Kali ini, bumi Sumatera tidak bernyanyi—
dia meneriakkan kesakitan yang terpendam lama.
Gelisah… gelisah… tulang bumi retak,
dan segala yang kita cintai hancur dalam sekejap.
Lihatlah, rumah yang dulu penuh tawa—
sekarang hanya puing yang menahan nafas.
Anak yang kemarin bermain di halaman,
sekarang mencari bayangan orang tuanya di antara puing.
Air pasang tinggi datang seperti malaikat maut,
menelan jalan, menelan harapan.
Ibu menangis memeluk bantal yang kosong,
ingat anak yang terlepas di derasnya arus.
Di bukit yang dulu hijau, abu gunung menutupi langit—
tidak ada matahari, tidak ada harapan yang terlihat.
Orang-orang berjalan tanpa arah,
makanan habis, air habis, hati hanya penuh luka.
Tetapi dengarlah—suara tangisan itu tidak sendirian.

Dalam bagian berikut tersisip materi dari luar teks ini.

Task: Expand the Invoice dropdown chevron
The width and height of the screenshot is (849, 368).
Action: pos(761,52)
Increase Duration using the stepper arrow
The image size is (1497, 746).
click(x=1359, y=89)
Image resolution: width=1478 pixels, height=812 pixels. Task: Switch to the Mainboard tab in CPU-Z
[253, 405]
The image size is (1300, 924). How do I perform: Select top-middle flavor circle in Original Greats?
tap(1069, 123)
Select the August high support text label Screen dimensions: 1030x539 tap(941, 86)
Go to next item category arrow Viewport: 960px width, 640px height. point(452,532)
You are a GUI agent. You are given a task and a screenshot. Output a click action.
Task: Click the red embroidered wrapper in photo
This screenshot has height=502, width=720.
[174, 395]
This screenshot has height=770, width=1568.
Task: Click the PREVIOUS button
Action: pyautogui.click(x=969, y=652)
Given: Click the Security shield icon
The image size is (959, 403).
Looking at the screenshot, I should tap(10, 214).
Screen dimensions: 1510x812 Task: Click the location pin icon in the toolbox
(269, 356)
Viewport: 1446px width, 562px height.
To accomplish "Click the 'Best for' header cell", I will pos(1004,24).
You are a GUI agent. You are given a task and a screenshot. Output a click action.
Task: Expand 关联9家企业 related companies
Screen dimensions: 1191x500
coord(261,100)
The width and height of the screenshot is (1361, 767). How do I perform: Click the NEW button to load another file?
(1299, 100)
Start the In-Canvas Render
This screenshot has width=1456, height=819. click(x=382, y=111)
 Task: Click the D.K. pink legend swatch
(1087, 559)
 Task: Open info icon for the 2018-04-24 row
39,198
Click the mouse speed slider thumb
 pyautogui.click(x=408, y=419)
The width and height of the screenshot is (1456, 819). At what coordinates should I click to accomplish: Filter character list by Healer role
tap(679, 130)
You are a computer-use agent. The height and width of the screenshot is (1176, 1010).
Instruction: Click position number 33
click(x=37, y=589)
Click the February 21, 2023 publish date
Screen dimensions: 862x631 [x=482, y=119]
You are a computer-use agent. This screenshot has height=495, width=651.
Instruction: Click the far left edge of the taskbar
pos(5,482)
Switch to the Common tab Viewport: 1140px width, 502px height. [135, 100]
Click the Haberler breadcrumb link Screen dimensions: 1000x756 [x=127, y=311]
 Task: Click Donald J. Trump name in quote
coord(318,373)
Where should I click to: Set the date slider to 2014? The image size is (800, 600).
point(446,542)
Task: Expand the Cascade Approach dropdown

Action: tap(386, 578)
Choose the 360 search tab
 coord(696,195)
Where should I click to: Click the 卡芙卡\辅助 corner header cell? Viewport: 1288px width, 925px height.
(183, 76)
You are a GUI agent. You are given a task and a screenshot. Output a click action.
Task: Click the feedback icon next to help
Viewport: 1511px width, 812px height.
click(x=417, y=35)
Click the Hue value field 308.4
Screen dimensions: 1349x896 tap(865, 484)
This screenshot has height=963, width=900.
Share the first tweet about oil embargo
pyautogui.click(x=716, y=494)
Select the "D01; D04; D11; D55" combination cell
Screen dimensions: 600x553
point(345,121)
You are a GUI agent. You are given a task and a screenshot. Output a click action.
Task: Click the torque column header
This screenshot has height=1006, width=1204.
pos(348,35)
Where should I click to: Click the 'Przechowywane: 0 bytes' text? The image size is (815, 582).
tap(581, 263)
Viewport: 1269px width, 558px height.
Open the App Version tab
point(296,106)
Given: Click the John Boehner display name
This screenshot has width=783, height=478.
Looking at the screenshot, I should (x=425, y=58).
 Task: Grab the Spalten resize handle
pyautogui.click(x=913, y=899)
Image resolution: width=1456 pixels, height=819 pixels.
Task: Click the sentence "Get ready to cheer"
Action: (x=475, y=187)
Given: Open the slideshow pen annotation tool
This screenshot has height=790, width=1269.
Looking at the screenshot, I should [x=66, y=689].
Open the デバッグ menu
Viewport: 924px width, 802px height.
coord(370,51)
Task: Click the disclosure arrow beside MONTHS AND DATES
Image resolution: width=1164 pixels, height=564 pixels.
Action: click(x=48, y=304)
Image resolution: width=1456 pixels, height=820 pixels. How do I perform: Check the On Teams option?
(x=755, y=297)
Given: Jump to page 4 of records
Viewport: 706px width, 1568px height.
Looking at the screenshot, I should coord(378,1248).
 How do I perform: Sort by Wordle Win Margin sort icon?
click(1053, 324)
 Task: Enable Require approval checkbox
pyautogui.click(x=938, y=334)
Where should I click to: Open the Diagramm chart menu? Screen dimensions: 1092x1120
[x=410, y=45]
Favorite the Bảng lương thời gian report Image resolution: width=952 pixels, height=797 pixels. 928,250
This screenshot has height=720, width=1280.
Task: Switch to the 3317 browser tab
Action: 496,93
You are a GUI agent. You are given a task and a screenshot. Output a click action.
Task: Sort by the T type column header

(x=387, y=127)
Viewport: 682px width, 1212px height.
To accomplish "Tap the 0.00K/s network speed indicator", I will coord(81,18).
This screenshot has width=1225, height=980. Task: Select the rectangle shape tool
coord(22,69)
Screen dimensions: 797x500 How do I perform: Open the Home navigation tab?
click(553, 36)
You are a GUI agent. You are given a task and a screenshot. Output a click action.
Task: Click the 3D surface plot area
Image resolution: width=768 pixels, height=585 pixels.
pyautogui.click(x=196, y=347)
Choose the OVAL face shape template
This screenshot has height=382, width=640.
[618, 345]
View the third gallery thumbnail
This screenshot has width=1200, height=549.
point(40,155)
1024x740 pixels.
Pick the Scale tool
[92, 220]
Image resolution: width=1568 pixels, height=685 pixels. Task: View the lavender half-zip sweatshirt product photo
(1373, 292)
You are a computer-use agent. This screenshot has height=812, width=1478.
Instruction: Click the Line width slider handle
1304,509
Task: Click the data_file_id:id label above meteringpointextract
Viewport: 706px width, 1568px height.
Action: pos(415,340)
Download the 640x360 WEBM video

Ada tangis yang sama di ujung pulau,
tangis yang menyatukan jiwa,
tangis yang membuat kita berpegangan erat, walau segala sesuatu hancur.
Sumatera, tanah yang kita cintai—
kau tidak sendirian dalam kesedihanmu.
Setiap tetesan air mata yang jatuh,
adalah janji kita akan bangkit bersama, meskipun hati masih terluka.